Instructions for the task:
Restate the records in full, so that each line matches the original exactly.

::::::::::

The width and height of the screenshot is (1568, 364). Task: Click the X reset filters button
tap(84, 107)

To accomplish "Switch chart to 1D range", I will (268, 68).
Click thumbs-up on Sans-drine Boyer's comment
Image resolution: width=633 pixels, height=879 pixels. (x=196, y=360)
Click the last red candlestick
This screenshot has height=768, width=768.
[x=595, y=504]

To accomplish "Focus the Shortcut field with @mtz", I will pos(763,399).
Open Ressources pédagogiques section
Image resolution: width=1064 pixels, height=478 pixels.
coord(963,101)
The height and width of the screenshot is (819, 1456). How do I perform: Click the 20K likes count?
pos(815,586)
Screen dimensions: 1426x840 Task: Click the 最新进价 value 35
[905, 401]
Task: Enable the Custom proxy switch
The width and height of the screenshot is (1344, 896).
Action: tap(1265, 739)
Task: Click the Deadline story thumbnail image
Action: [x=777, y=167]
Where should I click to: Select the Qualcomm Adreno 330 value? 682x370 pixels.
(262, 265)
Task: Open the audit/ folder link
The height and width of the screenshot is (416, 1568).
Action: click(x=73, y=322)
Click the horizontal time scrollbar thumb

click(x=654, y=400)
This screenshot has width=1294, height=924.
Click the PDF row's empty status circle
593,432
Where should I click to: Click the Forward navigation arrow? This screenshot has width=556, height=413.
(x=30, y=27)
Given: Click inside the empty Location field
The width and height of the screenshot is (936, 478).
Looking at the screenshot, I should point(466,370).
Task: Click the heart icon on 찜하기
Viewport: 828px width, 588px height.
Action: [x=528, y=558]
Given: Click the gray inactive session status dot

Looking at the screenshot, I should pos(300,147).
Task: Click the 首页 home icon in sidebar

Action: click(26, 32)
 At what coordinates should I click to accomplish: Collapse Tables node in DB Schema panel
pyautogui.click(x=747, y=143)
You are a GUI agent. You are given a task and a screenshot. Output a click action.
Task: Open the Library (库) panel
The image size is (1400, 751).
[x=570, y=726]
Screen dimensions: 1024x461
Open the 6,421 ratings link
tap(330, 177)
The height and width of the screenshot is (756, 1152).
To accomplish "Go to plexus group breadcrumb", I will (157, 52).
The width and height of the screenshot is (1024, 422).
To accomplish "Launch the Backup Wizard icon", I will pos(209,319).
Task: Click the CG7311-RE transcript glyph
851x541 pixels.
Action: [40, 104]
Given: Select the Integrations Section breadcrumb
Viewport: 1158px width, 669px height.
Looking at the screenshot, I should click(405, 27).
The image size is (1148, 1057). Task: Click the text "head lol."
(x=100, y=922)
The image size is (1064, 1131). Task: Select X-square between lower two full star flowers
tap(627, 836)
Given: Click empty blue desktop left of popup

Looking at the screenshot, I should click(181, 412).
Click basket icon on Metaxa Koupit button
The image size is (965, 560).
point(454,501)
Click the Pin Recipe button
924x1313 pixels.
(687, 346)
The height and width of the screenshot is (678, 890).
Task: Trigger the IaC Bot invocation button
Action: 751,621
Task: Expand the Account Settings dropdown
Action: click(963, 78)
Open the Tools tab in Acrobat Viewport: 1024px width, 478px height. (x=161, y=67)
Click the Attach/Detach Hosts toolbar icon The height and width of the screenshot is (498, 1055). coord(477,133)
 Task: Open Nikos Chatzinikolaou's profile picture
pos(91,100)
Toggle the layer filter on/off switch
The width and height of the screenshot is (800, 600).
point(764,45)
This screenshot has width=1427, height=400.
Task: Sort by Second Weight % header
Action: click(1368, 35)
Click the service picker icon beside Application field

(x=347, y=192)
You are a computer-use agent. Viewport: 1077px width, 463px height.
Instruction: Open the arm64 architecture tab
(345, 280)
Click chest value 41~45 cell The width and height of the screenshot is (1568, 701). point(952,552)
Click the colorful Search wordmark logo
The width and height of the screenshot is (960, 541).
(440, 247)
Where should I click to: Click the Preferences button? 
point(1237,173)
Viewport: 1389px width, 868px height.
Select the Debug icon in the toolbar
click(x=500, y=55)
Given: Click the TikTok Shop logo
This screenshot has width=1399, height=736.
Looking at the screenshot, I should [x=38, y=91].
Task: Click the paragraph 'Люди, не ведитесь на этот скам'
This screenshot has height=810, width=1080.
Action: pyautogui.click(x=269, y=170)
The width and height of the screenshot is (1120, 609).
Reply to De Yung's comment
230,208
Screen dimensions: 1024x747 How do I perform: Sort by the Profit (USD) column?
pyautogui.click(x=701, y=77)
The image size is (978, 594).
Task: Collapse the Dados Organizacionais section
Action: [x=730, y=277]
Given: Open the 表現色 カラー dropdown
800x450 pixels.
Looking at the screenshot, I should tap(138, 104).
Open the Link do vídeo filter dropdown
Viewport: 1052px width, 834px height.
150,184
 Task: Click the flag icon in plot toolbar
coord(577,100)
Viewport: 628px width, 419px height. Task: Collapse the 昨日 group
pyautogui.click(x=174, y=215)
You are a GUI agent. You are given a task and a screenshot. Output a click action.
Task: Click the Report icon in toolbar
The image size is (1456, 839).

::::::::::

Task answer:
The width and height of the screenshot is (1568, 364). Task: Click the X reset filters button
tap(84, 107)

To accomplish "Switch chart to 1D range", I will (268, 68).
Click thumbs-up on Sans-drine Boyer's comment
Image resolution: width=633 pixels, height=879 pixels. (x=196, y=360)
Click the last red candlestick
This screenshot has height=768, width=768.
[x=595, y=504]

To accomplish "Focus the Shortcut field with @mtz", I will pos(763,399).
Open Ressources pédagogiques section
Image resolution: width=1064 pixels, height=478 pixels.
coord(963,101)
The height and width of the screenshot is (819, 1456). How do I perform: Click the 20K likes count?
pos(815,586)
Screen dimensions: 1426x840 Task: Click the 最新进价 value 35
[905, 401]
Task: Enable the Custom proxy switch
The width and height of the screenshot is (1344, 896).
Action: tap(1265, 739)
Task: Click the Deadline story thumbnail image
Action: [x=777, y=167]
Where should I click to: Select the Qualcomm Adreno 330 value? 682x370 pixels.
(262, 265)
Task: Open the audit/ folder link
The height and width of the screenshot is (416, 1568).
Action: click(x=73, y=322)
Click the horizontal time scrollbar thumb

click(x=654, y=400)
This screenshot has width=1294, height=924.
Click the PDF row's empty status circle
593,432
Where should I click to: Click the Forward navigation arrow? This screenshot has width=556, height=413.
(x=30, y=27)
Given: Click inside the empty Location field
The width and height of the screenshot is (936, 478).
Looking at the screenshot, I should point(466,370).
Task: Click the heart icon on 찜하기
Viewport: 828px width, 588px height.
Action: [x=528, y=558]
Given: Click the gray inactive session status dot

Looking at the screenshot, I should pos(300,147).
Task: Click the 首页 home icon in sidebar

Action: click(26, 32)
 At what coordinates should I click to accomplish: Collapse Tables node in DB Schema panel
pyautogui.click(x=747, y=143)
You are a GUI agent. You are given a task and a screenshot. Output a click action.
Task: Open the Library (库) panel
The image size is (1400, 751).
[x=570, y=726]
Screen dimensions: 1024x461
Open the 6,421 ratings link
tap(330, 177)
The height and width of the screenshot is (756, 1152).
To accomplish "Go to plexus group breadcrumb", I will (157, 52).
The width and height of the screenshot is (1024, 422).
To accomplish "Launch the Backup Wizard icon", I will pos(209,319).
Task: Click the CG7311-RE transcript glyph
851x541 pixels.
Action: [40, 104]
Given: Select the Integrations Section breadcrumb
Viewport: 1158px width, 669px height.
Looking at the screenshot, I should click(405, 27).
The image size is (1148, 1057). Task: Click the text "head lol."
(x=100, y=922)
The image size is (1064, 1131). Task: Select X-square between lower two full star flowers
tap(627, 836)
Given: Click empty blue desktop left of popup

Looking at the screenshot, I should click(181, 412).
Click basket icon on Metaxa Koupit button
The image size is (965, 560).
point(454,501)
Click the Pin Recipe button
924x1313 pixels.
(687, 346)
The height and width of the screenshot is (678, 890).
Task: Trigger the IaC Bot invocation button
Action: 751,621
Task: Expand the Account Settings dropdown
Action: click(963, 78)
Open the Tools tab in Acrobat Viewport: 1024px width, 478px height. (x=161, y=67)
Click the Attach/Detach Hosts toolbar icon The height and width of the screenshot is (498, 1055). coord(477,133)
 Task: Open Nikos Chatzinikolaou's profile picture
pos(91,100)
Toggle the layer filter on/off switch
The width and height of the screenshot is (800, 600).
point(764,45)
This screenshot has width=1427, height=400.
Task: Sort by Second Weight % header
Action: click(1368, 35)
Click the service picker icon beside Application field

(x=347, y=192)
You are a computer-use agent. Viewport: 1077px width, 463px height.
Instruction: Open the arm64 architecture tab
(345, 280)
Click chest value 41~45 cell The width and height of the screenshot is (1568, 701). point(952,552)
Click the colorful Search wordmark logo
The width and height of the screenshot is (960, 541).
(440, 247)
Where should I click to: Click the Preferences button? 
point(1237,173)
Viewport: 1389px width, 868px height.
Select the Debug icon in the toolbar
click(x=500, y=55)
Given: Click the TikTok Shop logo
This screenshot has width=1399, height=736.
Looking at the screenshot, I should [x=38, y=91].
Task: Click the paragraph 'Люди, не ведитесь на этот скам'
This screenshot has height=810, width=1080.
Action: pyautogui.click(x=269, y=170)
The width and height of the screenshot is (1120, 609).
Reply to De Yung's comment
230,208
Screen dimensions: 1024x747 How do I perform: Sort by the Profit (USD) column?
pyautogui.click(x=701, y=77)
The image size is (978, 594).
Task: Collapse the Dados Organizacionais section
Action: [x=730, y=277]
Given: Open the 表現色 カラー dropdown
800x450 pixels.
Looking at the screenshot, I should tap(138, 104).
Open the Link do vídeo filter dropdown
Viewport: 1052px width, 834px height.
150,184
 Task: Click the flag icon in plot toolbar
coord(577,100)
Viewport: 628px width, 419px height. Task: Collapse the 昨日 group
pyautogui.click(x=174, y=215)
You are a GUI agent. You are given a task and a screenshot. Output a click action.
Task: Click the Report icon in toolbar
The image size is (1456, 839).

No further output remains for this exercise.